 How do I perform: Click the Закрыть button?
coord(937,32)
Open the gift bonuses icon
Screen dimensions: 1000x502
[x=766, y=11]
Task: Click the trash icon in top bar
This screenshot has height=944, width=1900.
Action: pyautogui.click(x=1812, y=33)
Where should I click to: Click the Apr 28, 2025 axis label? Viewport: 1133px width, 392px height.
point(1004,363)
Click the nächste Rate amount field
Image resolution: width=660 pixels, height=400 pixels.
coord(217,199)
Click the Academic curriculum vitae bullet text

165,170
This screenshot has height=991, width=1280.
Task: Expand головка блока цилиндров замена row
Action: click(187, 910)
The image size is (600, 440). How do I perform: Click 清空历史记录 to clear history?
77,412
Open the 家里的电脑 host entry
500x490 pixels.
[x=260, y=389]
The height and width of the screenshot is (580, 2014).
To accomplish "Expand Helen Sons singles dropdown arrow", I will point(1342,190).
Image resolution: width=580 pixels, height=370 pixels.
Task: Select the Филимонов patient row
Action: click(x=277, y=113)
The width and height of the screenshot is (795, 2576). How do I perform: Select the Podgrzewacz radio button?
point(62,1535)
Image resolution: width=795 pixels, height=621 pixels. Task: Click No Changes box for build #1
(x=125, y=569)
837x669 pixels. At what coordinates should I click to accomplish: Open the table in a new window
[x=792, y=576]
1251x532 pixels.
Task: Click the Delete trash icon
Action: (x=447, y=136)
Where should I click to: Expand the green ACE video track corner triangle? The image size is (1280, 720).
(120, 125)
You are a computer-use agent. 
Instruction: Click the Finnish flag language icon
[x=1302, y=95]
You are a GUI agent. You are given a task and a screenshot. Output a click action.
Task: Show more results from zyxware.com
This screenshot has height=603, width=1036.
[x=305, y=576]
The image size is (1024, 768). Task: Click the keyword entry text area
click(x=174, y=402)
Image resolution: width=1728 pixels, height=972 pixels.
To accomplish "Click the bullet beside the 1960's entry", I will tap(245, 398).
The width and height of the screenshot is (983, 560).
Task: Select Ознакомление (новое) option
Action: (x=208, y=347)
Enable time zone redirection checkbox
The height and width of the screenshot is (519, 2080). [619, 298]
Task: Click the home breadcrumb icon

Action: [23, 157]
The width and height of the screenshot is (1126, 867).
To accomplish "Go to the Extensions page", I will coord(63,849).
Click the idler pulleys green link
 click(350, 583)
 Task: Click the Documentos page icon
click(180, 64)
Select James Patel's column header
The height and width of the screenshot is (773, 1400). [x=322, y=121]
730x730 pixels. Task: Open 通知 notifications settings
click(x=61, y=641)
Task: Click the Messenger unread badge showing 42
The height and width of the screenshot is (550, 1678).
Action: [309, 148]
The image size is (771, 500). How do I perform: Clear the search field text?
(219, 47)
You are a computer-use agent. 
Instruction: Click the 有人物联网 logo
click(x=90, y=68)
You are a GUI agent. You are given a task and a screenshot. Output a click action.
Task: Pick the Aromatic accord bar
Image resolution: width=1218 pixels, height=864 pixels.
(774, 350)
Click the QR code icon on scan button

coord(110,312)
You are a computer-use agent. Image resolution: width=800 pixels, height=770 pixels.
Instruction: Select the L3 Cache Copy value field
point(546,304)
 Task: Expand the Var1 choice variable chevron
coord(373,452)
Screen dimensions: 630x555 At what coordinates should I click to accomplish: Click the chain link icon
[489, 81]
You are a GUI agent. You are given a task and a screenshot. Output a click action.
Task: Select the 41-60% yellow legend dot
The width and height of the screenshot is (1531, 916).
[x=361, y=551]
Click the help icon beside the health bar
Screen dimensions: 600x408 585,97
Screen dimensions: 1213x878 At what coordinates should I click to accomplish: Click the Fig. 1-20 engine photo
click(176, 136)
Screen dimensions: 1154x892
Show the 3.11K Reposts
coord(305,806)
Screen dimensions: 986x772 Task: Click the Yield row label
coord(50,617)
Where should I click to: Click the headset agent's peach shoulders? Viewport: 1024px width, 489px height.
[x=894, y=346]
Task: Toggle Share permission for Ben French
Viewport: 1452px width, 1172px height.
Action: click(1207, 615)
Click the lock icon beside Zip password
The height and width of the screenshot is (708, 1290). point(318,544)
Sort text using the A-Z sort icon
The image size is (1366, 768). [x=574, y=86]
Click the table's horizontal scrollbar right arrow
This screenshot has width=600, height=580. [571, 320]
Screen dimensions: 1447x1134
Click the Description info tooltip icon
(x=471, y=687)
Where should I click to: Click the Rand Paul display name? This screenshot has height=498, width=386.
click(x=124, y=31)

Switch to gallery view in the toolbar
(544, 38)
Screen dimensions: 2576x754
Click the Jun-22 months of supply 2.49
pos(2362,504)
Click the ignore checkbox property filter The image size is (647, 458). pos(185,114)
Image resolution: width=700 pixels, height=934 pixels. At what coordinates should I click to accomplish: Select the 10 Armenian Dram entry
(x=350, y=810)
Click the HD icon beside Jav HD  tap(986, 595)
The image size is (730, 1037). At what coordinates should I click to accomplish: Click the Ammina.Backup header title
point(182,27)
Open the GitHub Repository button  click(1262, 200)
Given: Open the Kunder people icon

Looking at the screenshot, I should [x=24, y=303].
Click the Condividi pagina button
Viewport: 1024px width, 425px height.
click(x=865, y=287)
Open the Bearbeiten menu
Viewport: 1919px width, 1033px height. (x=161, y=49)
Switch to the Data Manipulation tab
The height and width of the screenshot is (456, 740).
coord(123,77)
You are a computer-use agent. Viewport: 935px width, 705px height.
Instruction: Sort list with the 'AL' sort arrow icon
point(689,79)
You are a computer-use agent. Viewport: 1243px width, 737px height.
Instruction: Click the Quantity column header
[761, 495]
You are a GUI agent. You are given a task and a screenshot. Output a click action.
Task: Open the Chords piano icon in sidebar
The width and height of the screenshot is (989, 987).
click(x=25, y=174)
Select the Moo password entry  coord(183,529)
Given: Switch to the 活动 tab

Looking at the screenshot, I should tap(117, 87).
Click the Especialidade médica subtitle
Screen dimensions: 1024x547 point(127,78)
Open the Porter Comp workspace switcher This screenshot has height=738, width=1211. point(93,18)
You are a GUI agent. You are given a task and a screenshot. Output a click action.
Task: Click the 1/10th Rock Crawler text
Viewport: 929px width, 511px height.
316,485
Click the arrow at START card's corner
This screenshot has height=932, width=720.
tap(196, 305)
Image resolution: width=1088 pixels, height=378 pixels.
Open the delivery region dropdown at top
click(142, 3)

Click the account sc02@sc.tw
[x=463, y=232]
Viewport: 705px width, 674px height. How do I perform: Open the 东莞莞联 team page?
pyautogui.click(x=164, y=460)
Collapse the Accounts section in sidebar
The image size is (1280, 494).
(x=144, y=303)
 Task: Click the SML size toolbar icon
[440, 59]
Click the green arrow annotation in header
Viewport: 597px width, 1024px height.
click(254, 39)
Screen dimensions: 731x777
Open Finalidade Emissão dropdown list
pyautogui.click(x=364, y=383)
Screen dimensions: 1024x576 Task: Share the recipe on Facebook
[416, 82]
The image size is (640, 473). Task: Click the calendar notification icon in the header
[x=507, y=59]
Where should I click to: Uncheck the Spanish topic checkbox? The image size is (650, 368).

INSTRUCTIONS FOR THE TASK: Each line of the data that contains "computer" belongs in the answer.

ANSWER BELOW:
You are a computer-use agent. 
You are a computer-use agent. 
You are a computer-use agent. Image resolution: width=800 pixels, height=770 pixels.
You are a computer-use agent. Viewport: 935px width, 705px height.
You are a computer-use agent. Viewport: 1243px width, 737px height.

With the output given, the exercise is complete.